La señora hablaba mucho, demasiado. Por momentos sin orden o lógica. Las palabras salían de su boca y se dispersaban por la habitación llenando cada rincón posible. Algunas palabras explotaban, las letras esquirlas rebotaban en las paredes, se incrustaban en las cortinas azules y rompían los focos de la araña milenaria.

Pasaban las horas y la señora seguía hablando y hablando.

Las palabras se fueron acumulando por lo todo el lugar, a veces formando una frase genial, otras sólo meros balbuceos, según les pegase la luz del atardecer. A la señora le costaba caminar entre tantas letras sueltas, que descaradamente le mordían los pies. Entonces se sentó en la mecedora.

Las palabras le llegaron al nivel de los tobillos. Iban subiendo como una marea. A veces estallaban como fuegos artificiales, iluminando las penumbras, sobre todo las equis, las más luminosas extrañamente.

Mientras la Luna se iba comiendo al cielo, la señora seguía hablando. Más y más palabras había a la deriva en la habitación, en la pleamar de letras.

Pronto los muebles empezaron a flotar.
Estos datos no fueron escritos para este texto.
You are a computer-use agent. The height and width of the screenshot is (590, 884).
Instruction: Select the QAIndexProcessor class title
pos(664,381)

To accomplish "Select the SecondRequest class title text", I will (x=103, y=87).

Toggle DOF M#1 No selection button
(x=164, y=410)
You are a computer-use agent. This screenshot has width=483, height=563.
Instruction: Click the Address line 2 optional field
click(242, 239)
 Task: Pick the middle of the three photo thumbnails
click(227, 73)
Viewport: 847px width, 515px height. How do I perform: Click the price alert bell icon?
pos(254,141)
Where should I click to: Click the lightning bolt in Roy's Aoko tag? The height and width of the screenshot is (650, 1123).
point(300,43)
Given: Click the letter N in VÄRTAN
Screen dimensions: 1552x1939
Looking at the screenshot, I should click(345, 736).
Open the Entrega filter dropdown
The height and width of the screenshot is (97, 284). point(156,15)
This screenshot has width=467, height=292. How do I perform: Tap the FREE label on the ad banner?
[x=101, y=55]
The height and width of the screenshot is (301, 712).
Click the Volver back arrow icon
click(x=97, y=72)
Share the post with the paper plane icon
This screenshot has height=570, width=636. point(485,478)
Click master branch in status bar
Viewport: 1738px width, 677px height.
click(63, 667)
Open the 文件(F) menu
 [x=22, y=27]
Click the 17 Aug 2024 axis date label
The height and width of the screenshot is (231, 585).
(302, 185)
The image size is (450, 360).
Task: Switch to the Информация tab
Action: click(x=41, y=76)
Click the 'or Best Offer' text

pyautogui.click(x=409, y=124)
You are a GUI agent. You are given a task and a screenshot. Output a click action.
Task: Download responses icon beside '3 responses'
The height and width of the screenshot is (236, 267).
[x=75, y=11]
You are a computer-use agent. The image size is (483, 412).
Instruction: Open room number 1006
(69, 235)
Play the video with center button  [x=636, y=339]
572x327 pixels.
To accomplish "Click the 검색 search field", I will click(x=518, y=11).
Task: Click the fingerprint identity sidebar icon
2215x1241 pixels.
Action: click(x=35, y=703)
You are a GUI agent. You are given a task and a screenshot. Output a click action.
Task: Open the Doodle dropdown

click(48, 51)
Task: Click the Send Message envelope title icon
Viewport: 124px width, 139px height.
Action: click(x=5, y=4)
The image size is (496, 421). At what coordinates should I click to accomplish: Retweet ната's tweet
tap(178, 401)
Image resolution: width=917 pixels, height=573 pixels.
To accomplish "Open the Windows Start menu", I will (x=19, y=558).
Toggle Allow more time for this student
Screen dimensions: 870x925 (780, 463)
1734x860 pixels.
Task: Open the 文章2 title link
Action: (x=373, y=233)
Demostrando un buen entendimiento de la Teoría de la Evolución, las cucarachas y demás bichos se convirtieron en peces, algunos de ellos voladores, otros abisales.

El palabrerío le llegaba al pecho, pero ella seguía. Cuando la mar-palabra le llegó al cuello la voz se tornó un susurro, pero caudaloso. Como si la presión de las palabras por venir empujaran a las otras a una velocidad superior a la dicción correcta, y perdían continente para volverse catarata de letras sin sentido ni forma.

Pronto le costó respirar. Las palabras le volvían a la boca porque ya no quedaba lugar en la habitación para más perorata, y lentamente el sonido de su voz se fue perdiendo. Con sus aletas, los peces tocaban el techo.

Sólo hubo silencio, afuera había viento.

Entonces la puerta reventó por la presión acumulada. Las palabras escaparon por la puerta en un tsunami de letras, dejando el recinto vacío. El aire entró en los pulmones de la señora y, automáticamente, sin siquiera cerciorarse de si estaba viva o si era un fantasma, habló y habló. Siguió hablando por muchos años, pero siempre con el cuidado de dejar la puerta abierta, o por lo menos una ventana.